DF <- data.frame(ID = c(753, 753, 828, 828, 828, 828, 828, 852, 852, 860),
                 VALUE = c(0,0,1,1,0,0,0,0,0,0))
DF$ID <- factor(DF$ID) 
DF2 <- DF %>% group_by(ID) %>% 
  summarize(TheList = list(VALUE)) %>% 
  select(TheList)
FinalList <- DF2[[1]]
names(FinalList) <- levels(DF$ID)
FinalList
#> $`753`
#> [1] 0 0
#> 
#> $`828`
#> [1] 1 1 0 0 0
#> 
#> $`852`
#> [1] 0 0
#> 
#> $`860`
#> [1] 0

FinalList[["753"]] #Look at one element
#> [1] 0 0

#print all of the vectors
for (NAME in levels(DF$ID)) {
  print(NAME)
  print(FinalList[[NAME]])
}
#> [1] "753"
#> [1] 0 0
#> [1] "828"
#> [1] 1 1 0 0 0
#> [1] "852"
#> [1] 0 0
#> [1] "860"
#> [1] 0

^{Created on 2020-06-07 by the reprex package (v0.3.0)}

samantha27 · June 8, 2020, 5:06am

I get this error:
Warning message:
Unknown or uninitialised column: ID.

FJCC · June 8, 2020, 5:15am

Sorry, I am out of time for today.

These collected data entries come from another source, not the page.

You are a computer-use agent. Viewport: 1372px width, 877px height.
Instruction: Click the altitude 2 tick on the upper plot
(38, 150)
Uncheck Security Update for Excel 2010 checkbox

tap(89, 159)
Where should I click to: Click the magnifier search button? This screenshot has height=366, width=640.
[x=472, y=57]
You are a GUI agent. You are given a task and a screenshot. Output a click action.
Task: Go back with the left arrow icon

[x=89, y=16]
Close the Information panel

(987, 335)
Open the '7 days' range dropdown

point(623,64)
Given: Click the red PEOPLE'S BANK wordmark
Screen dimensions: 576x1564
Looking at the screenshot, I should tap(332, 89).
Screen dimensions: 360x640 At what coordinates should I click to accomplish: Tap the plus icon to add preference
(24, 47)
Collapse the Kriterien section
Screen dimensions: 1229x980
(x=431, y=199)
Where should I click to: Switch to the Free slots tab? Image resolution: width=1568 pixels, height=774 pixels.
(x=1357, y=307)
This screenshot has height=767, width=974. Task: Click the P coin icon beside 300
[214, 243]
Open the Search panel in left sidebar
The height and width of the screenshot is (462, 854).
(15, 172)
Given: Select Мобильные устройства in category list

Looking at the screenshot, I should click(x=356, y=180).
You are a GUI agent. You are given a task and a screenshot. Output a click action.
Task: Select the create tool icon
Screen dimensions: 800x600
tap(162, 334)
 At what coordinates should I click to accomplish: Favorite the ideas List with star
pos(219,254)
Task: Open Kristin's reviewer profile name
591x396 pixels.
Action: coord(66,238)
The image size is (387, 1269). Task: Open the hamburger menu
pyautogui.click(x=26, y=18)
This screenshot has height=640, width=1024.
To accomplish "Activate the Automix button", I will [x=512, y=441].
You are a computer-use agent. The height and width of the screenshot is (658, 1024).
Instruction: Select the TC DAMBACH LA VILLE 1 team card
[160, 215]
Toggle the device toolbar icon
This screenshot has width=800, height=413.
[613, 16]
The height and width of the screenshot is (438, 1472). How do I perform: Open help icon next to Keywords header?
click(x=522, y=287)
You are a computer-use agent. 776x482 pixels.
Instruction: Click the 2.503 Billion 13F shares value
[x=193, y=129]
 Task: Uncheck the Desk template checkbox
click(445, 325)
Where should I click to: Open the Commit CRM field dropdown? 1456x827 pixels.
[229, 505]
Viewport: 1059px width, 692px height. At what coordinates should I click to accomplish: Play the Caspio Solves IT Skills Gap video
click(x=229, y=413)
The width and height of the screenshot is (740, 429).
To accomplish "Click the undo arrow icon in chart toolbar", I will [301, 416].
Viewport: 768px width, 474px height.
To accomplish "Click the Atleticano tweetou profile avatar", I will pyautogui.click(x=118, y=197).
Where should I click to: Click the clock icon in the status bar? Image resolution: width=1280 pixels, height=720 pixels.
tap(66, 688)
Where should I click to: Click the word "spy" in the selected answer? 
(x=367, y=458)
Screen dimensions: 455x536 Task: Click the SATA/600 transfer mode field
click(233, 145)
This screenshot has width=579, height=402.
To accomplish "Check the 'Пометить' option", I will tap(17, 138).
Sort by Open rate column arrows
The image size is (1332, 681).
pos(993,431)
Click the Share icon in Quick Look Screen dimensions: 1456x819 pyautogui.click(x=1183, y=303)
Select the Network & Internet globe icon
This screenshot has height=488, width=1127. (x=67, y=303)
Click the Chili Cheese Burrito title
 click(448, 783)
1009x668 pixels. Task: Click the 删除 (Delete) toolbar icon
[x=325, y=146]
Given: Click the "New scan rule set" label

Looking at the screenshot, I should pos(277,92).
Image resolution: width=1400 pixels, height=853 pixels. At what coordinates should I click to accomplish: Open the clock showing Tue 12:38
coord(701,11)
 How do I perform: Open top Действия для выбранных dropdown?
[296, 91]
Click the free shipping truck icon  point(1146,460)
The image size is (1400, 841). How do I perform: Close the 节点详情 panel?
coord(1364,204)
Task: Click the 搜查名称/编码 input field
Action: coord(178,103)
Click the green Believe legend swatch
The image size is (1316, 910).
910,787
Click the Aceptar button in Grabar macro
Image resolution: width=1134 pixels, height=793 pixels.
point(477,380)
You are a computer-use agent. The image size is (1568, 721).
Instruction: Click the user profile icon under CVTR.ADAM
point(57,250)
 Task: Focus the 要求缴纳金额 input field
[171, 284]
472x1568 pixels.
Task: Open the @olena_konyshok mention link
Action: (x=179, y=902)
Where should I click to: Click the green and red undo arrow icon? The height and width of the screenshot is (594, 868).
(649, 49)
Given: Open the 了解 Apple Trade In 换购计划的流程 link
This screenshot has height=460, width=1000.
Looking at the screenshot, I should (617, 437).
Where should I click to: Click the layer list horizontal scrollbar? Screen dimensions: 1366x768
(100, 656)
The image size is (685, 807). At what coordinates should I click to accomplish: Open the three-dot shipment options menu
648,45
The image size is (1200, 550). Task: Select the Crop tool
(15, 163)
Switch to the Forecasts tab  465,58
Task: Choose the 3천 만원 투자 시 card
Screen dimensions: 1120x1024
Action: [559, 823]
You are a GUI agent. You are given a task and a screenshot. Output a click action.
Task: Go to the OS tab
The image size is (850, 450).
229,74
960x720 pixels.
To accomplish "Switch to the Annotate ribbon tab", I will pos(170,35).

It seems your data frame does not have an ID column. Look at the line where you think you define that column or at earlier lines on which it depends. The command

summary(DF)

will show you which columns the data frame DF has. You can use that on any data frame to confirm it has the columns and the data types you want.

system · June 15, 2020, 5:15am

This topic was automatically closed 7 days after the last reply. New replies are no longer allowed.